Publié il y a 45 min - Mise à jour le 26.05.2026 - BP - 2 min  - vu 48 fois

NÎMES Les travailleurs du social et du médico-social dans la rue pour défendre leurs conditions de travail

Le rassemblement a eu lieu de 11h à 14h 

- Baptiste Petit

Ce mardi 26 mai, une centaine de professionnels du secteur social et médico-social se sont rassemblés devant la MDPH du Gard, boulevard Salvador Allende à Nîmes, dans le cadre d'une grève nationale lancée par une intersyndicale regroupant SUD Santé-Sociaux, FO, CFDT, CFTC et CFE-CGC. À Nîmes, le rassemblement était organisé par SUD Santé-Sociaux Gard/Lozère, la CNT30 et le Collectif Travail Social du Gard.

Franck Walther, éducateur spécialisé à l'ITEP Dégaring près d'Uzès et co-secrétaire du syndicat SUD Santé-Sociaux, résume une situation qu'il observe depuis vingt ans sur le terrain : "La destruction de notre secteur est actée, mise en route depuis de nombreuses années. Plus ça va, moins on met de l'argent dans ce secteur et dans la solidarité et l'aide à la personne." Il pointe notamment les 12 000 licenciements en cours dans le secteur associatif du social et du médico-social, une réalité qui vient s'ajouter à un manque chronique de places et de personnel qualifié.

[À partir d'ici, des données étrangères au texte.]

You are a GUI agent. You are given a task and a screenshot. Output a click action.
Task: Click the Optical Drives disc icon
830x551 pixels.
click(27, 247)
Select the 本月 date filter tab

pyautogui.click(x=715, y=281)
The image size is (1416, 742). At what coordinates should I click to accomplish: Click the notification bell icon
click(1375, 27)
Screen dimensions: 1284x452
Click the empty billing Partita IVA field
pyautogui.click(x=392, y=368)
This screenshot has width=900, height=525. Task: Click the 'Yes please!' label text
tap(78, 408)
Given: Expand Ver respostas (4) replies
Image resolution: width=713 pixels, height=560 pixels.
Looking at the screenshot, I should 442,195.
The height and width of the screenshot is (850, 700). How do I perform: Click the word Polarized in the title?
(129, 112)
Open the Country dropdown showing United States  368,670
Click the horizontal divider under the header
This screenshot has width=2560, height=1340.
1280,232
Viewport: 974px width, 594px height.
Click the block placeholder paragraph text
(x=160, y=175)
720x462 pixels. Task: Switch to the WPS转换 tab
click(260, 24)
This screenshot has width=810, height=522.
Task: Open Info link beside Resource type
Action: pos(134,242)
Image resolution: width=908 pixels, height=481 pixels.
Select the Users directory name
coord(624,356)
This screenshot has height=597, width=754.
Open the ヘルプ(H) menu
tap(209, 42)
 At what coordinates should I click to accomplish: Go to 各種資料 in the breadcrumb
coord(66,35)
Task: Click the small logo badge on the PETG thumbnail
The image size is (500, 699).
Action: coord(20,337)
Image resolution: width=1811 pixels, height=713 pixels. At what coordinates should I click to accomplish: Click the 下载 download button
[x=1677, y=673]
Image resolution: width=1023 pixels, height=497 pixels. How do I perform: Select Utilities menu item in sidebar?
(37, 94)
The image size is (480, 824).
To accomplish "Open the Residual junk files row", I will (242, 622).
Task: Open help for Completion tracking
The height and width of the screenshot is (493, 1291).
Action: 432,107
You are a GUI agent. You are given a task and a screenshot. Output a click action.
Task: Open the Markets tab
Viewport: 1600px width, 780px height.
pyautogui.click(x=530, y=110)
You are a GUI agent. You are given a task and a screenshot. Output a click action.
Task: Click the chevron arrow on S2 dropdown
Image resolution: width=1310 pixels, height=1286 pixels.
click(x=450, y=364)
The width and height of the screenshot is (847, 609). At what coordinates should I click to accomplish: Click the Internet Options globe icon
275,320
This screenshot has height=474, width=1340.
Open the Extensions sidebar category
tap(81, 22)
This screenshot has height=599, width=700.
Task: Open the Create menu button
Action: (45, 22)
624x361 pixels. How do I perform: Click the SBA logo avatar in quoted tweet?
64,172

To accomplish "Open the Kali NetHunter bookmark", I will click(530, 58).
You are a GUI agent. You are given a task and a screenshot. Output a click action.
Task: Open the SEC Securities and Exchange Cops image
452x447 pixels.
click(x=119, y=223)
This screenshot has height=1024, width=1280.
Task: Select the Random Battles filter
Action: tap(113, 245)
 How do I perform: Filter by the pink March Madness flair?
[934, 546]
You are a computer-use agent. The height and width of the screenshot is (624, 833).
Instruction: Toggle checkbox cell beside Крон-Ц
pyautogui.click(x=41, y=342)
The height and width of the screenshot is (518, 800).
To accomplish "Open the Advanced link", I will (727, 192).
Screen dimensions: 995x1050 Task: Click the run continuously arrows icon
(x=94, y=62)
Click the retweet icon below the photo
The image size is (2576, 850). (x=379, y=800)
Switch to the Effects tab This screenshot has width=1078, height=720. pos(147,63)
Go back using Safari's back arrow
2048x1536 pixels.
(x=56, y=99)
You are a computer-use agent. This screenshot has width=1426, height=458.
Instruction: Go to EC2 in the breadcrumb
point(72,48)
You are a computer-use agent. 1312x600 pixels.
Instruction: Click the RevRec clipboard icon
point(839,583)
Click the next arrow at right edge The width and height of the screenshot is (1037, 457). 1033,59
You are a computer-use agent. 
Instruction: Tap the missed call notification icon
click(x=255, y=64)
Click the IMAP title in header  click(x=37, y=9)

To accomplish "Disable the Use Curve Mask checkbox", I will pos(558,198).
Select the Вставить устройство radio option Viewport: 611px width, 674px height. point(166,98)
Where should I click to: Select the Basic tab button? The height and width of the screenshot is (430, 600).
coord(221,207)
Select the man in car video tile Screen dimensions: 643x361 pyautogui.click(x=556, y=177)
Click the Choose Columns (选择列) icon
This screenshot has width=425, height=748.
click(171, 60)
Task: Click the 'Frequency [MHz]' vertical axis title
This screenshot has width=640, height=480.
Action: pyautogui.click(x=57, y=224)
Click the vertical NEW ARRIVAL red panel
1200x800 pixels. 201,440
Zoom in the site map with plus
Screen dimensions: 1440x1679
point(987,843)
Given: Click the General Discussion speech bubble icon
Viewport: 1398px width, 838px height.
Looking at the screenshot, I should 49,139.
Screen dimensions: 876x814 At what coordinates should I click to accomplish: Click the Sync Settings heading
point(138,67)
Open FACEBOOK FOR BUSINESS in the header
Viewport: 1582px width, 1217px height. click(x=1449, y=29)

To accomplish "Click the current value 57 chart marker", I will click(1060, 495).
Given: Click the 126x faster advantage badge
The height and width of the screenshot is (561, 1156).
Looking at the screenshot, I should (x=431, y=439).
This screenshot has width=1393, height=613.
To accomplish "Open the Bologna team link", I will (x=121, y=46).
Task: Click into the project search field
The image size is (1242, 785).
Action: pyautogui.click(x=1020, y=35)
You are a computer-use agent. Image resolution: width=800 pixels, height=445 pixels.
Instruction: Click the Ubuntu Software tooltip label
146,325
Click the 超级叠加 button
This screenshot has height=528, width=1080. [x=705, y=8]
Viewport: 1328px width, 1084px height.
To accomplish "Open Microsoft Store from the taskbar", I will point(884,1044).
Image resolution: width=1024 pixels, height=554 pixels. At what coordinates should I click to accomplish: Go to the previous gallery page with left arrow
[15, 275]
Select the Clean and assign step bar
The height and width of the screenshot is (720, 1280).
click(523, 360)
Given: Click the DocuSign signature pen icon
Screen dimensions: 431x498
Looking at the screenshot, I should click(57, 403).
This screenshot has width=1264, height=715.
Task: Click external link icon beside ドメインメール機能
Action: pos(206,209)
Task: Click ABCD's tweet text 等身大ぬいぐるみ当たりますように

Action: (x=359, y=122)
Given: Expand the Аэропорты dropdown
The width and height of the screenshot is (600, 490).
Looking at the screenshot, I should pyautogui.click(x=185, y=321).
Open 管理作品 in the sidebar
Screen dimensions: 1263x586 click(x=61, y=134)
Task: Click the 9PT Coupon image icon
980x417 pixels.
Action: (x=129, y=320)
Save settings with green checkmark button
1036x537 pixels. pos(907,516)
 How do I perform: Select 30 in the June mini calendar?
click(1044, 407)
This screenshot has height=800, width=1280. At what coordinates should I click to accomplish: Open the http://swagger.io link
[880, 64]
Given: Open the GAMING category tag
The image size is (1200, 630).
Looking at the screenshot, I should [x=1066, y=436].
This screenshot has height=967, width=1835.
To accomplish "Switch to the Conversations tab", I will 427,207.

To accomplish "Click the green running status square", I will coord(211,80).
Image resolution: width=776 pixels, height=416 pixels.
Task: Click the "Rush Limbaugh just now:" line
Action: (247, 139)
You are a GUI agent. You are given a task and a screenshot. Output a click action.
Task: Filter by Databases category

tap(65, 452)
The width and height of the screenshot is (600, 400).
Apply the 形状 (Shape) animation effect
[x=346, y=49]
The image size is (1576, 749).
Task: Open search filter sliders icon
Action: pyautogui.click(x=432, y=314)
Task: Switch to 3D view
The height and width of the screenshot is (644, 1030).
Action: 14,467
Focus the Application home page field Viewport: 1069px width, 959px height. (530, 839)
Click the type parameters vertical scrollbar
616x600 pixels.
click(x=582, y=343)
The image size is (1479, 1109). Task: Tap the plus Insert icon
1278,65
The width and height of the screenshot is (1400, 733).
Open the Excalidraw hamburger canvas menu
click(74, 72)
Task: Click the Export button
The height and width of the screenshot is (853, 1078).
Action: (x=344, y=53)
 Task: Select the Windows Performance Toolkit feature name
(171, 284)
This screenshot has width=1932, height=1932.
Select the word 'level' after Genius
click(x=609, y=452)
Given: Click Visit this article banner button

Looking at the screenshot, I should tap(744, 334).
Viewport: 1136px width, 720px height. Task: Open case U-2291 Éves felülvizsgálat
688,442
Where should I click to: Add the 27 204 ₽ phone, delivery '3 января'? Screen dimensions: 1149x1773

Stéphane, éducateur spécialisé et membre du Collectif Travail Social du Gard depuis six ans, tire lui aussi la sonnette d'alarme sur l'attractivité des métiers. "On n'est plus un métier attractif, il y a de plus en plus de postes vacants, de moins en moins de jeunes qui veulent venir travailler dans ces métiers parce qu'ils sont sous-payés." Il cite l'exemple la hausse du SMIC prévue en juin, certains salariés du secteur, dont la rémunération est basée sur des grilles conventionnelles, se retrouveront en dessous du salaire minimum légal. "Les associations seront obligées de verser des compléments de salaire pour atteindre le SMIC."

Un sentiment d'abandon

Isabelle, technicienne à la Fondation Hubert-Pascal, est venue avec plusieurs collègues pour exprimer son mécontentement sur la valeur du point d'indice, qui n'évolue plus depuis de nombreuses années. "Je me souviens d'un temps où la valeur du point changeait deux, voire trois fois par an. Là, ça ne bouge pas depuis très longtemps." Elle décrit un sentiment d'abandon profond, couplé à une difficulté structurelle pour ce secteur à se faire entendre. "Nous, c'est plus difficile. Les salariés ont souvent du mal à se dire qu'ils vont laisser leurs usagers. Mais c'est nécessaire de faire grève pour que les directions aillent voir l'ARS et leur disent que leurs salariés n'en peuvent plus."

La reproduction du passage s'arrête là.